[Saved data entries]
--

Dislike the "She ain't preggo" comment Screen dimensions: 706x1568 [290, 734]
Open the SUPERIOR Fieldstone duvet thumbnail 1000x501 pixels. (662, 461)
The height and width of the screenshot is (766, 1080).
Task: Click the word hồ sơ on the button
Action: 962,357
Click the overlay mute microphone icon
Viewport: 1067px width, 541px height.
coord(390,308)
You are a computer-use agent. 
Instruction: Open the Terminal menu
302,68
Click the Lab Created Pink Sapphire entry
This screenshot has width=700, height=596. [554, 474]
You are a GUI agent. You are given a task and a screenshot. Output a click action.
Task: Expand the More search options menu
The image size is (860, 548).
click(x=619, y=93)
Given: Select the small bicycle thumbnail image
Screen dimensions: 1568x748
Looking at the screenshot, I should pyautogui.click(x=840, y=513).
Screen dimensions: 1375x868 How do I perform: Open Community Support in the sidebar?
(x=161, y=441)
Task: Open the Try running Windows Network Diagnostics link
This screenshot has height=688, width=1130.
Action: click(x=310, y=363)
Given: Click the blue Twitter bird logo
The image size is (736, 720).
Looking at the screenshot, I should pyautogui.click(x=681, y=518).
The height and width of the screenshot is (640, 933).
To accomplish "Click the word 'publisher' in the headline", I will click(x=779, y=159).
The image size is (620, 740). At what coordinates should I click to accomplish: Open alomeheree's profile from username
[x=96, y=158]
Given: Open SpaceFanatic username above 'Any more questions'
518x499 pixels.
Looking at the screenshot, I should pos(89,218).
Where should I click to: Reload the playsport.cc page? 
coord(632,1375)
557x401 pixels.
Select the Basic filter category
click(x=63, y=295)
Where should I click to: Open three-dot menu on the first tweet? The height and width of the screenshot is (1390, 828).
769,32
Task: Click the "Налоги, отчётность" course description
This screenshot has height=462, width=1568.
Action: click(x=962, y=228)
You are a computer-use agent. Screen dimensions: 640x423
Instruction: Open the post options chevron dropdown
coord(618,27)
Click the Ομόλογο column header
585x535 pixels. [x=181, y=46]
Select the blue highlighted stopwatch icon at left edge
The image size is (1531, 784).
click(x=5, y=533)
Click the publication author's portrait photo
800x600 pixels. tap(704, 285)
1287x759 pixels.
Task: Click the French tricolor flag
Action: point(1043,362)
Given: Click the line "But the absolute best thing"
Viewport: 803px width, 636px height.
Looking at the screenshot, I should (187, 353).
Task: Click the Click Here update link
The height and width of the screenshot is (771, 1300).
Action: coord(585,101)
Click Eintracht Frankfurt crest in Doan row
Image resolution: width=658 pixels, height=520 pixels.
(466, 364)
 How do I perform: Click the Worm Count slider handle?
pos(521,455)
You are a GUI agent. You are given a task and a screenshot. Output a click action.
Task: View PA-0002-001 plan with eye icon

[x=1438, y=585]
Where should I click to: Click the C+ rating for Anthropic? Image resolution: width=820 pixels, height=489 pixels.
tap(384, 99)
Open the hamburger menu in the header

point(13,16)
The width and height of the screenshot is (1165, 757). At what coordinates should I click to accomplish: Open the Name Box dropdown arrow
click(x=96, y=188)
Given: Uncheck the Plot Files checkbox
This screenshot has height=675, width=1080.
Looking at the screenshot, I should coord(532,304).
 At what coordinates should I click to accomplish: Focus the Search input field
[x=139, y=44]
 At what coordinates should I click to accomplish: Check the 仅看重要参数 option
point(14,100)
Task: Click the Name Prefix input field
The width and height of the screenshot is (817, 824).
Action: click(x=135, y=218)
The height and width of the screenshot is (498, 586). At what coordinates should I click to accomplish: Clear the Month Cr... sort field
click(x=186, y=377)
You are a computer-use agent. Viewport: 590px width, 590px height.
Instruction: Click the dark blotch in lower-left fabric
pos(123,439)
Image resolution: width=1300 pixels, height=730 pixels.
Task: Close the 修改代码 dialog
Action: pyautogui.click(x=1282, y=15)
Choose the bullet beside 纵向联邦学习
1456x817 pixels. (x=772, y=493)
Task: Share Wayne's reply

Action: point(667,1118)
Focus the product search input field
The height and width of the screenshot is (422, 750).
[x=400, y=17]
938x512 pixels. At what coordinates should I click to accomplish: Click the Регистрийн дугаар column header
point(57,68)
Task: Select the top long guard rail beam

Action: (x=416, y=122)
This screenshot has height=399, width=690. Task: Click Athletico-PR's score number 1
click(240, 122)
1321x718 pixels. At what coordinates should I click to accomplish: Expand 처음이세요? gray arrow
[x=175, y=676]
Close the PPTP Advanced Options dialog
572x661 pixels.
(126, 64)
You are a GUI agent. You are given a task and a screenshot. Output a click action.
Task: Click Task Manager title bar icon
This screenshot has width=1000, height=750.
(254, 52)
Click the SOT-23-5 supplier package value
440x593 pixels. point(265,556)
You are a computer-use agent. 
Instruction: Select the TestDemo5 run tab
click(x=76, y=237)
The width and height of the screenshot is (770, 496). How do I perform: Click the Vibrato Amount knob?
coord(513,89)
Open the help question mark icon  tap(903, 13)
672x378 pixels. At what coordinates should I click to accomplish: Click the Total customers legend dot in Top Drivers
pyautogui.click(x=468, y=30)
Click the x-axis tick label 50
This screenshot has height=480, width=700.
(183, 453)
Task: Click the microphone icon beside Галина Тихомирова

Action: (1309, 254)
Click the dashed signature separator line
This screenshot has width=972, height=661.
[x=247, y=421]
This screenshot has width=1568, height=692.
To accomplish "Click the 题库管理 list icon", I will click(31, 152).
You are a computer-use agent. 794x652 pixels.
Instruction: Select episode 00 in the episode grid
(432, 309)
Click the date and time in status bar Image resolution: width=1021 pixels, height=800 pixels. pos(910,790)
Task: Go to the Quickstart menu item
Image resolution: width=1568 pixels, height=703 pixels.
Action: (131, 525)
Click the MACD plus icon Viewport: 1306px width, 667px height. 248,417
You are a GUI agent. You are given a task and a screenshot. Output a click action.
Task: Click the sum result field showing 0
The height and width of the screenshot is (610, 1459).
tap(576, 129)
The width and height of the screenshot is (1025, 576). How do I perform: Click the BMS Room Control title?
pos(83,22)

--

[Directions for this task] Using only the entries above, output the line with "Task: View PA-0002-001 plan with eye icon", the line with "You are a computer-use agent. Viewport: 590px", and all lines between them, exactly as they stand.

[Answer space]
Task: View PA-0002-001 plan with eye icon

[x=1438, y=585]
Where should I click to: Click the C+ rating for Anthropic? Image resolution: width=820 pixels, height=489 pixels.
tap(384, 99)
Open the hamburger menu in the header

point(13,16)
The width and height of the screenshot is (1165, 757). At what coordinates should I click to accomplish: Open the Name Box dropdown arrow
click(x=96, y=188)
Given: Uncheck the Plot Files checkbox
This screenshot has height=675, width=1080.
Looking at the screenshot, I should coord(532,304).
 At what coordinates should I click to accomplish: Focus the Search input field
[x=139, y=44]
 At what coordinates should I click to accomplish: Check the 仅看重要参数 option
point(14,100)
Task: Click the Name Prefix input field
The width and height of the screenshot is (817, 824).
Action: click(x=135, y=218)
The height and width of the screenshot is (498, 586). At what coordinates should I click to accomplish: Clear the Month Cr... sort field
click(x=186, y=377)
You are a computer-use agent. Viewport: 590px width, 590px height.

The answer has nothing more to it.